I guess it is obvious that we really enjoyed this book. In fact, I’m considering requiring it for my college OT Survey class next year (since this year has already started). I use some children’s books along the way- the novelty of it catches their attention. And, this is so well done, I think it might be a simple way of helping them catch the big picture I’m trying to show them throughout the semester.

This is a wonderful book, and I encourage every Christian family to get a copy and read it together. This is one to give away, place in the church library and even use in outreach. I remain convinced that one of the best ways to get sound theology to young parents is by giving them solid things to read with their kids. This is a great tool in that regard. 


Tuesday, June 16, 2015

Pirate Island Adventure

Pirate Island Adventure, by Peggy Parish
(Yearling, 1975), pb., 167 pp.
Ages 6-10

This is the third in the “Liza, Bill, & Jed Mysteries” series. I commented on the first in this series, Key to the Treasure, previously. Having enjoyed the first one so much we wanted to read another and since we did not have (or have lost!) the second book we moved on to the third.

This story is very similar to Key to the Treasure with the same strengths: fun, simple story, mystery, adventure and good family interaction. Adults will notice that the author has basically used the template from a previous, successful book to write another one much like it. For adult-level writing that could be a critique, but in this case I have no qualms at all. It is what I often do in making up stories for my children. And, when this results in a fun story which is enjoyed by all, then it is a success.
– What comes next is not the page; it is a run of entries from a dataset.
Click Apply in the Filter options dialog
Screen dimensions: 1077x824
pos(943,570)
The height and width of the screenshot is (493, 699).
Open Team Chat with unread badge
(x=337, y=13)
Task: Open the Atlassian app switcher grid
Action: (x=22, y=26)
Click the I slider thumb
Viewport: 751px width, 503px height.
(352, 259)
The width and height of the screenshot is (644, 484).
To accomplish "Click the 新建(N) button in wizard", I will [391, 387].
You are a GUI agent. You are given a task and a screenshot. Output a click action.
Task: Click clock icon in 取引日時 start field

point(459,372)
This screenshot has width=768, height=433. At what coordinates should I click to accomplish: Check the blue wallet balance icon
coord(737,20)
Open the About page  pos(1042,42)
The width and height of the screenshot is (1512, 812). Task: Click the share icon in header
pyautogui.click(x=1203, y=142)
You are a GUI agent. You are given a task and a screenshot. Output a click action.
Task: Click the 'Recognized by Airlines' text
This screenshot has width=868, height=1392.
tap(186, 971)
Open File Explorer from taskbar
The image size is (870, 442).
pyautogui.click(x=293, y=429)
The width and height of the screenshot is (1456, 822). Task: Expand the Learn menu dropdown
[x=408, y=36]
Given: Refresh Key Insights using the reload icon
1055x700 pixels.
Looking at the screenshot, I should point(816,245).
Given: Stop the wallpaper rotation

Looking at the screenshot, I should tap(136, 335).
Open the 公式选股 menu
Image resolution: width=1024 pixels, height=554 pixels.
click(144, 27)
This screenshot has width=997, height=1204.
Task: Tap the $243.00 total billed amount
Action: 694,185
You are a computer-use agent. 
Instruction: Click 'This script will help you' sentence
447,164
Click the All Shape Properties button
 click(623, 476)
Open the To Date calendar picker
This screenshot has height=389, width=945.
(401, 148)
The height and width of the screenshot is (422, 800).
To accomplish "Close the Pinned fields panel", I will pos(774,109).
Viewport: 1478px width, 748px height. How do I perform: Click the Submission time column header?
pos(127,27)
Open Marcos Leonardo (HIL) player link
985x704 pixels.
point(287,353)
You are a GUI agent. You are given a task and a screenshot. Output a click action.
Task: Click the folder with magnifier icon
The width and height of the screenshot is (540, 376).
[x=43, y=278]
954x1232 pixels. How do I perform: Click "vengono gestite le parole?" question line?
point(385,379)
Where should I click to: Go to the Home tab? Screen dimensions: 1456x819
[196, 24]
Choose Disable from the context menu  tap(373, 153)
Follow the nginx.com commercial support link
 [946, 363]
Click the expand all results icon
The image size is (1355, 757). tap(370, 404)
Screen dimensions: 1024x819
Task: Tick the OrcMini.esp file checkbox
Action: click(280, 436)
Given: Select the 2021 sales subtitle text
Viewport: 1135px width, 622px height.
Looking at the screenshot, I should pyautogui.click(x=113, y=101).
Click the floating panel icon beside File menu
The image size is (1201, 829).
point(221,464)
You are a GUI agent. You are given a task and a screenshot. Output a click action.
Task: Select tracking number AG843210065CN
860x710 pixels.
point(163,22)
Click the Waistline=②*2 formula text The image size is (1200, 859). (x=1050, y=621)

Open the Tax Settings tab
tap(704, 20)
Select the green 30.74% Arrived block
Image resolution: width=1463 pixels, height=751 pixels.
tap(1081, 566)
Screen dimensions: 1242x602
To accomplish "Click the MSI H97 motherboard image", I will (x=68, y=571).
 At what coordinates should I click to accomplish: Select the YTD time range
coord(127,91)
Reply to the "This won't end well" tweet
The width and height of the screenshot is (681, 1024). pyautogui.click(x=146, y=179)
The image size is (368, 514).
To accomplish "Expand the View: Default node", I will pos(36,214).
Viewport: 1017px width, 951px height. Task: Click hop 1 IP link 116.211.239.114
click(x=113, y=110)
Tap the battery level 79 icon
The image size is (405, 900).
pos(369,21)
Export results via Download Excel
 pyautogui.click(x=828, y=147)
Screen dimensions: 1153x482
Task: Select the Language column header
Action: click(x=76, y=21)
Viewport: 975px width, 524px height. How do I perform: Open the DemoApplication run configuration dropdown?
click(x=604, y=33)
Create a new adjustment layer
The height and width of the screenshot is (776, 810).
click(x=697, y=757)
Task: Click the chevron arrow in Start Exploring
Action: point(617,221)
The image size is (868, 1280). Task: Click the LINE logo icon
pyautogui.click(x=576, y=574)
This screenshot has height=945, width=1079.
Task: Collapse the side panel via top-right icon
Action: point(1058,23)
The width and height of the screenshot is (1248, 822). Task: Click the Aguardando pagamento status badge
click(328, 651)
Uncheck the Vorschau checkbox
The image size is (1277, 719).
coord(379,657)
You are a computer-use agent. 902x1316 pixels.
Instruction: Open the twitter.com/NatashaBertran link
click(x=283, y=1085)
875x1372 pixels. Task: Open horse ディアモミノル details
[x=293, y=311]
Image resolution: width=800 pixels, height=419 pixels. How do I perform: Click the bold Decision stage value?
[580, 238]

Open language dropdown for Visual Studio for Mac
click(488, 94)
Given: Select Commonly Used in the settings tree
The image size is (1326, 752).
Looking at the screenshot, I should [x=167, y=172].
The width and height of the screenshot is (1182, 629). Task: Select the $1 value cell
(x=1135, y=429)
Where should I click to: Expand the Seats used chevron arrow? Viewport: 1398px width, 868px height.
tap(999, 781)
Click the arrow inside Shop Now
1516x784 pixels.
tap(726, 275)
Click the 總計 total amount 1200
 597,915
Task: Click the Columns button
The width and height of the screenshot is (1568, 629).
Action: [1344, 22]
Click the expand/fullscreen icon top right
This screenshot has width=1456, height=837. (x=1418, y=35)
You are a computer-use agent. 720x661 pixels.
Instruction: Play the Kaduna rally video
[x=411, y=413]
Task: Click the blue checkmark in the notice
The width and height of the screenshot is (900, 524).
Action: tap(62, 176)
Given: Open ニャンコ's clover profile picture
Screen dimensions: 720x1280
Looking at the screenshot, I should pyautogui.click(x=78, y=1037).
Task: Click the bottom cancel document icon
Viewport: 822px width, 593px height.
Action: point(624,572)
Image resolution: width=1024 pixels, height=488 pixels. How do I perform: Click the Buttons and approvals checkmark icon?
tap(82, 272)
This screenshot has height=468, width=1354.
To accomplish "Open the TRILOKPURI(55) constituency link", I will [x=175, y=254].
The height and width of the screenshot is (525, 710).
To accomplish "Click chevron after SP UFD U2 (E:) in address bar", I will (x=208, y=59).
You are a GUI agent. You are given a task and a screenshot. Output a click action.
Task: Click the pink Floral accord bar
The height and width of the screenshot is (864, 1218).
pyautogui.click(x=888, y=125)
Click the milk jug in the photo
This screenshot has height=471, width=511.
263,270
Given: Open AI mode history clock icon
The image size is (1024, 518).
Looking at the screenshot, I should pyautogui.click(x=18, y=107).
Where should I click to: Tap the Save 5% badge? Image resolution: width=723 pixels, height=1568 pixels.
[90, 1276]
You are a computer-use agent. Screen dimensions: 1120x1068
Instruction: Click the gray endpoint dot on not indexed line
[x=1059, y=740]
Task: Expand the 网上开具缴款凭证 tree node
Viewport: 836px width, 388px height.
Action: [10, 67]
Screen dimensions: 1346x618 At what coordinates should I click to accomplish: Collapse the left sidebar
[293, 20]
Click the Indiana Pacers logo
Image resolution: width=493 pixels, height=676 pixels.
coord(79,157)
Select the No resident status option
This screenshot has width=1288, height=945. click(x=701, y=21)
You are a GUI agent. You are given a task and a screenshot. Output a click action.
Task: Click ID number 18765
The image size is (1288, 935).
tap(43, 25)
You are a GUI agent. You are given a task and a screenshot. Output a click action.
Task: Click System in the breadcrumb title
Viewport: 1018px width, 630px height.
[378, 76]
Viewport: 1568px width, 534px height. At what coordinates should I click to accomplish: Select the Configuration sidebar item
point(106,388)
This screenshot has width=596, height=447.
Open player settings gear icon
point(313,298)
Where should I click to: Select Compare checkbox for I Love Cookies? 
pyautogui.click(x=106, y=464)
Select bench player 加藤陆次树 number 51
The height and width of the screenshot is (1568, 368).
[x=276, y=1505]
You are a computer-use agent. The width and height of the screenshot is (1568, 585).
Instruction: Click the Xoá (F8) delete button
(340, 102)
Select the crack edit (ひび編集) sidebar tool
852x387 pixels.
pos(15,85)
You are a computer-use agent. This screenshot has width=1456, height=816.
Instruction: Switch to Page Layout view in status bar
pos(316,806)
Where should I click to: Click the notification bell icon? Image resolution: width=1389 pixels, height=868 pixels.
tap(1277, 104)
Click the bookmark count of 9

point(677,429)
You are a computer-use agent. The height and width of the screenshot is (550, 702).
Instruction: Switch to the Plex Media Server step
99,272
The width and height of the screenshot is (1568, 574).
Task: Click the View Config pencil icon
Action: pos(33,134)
I will also take this opportunity to comment further on something which is true in both books. The positive interaction of children and grandparents is very nice. In a day where there too often seems to be less interaction between children and older adults, the portrait of this book is encouraging.

Furthermore, the children have to take initiative, work, and think creatively. They have their squabbles with one another but, in the end, resolve them well. These are fun books well worth reading.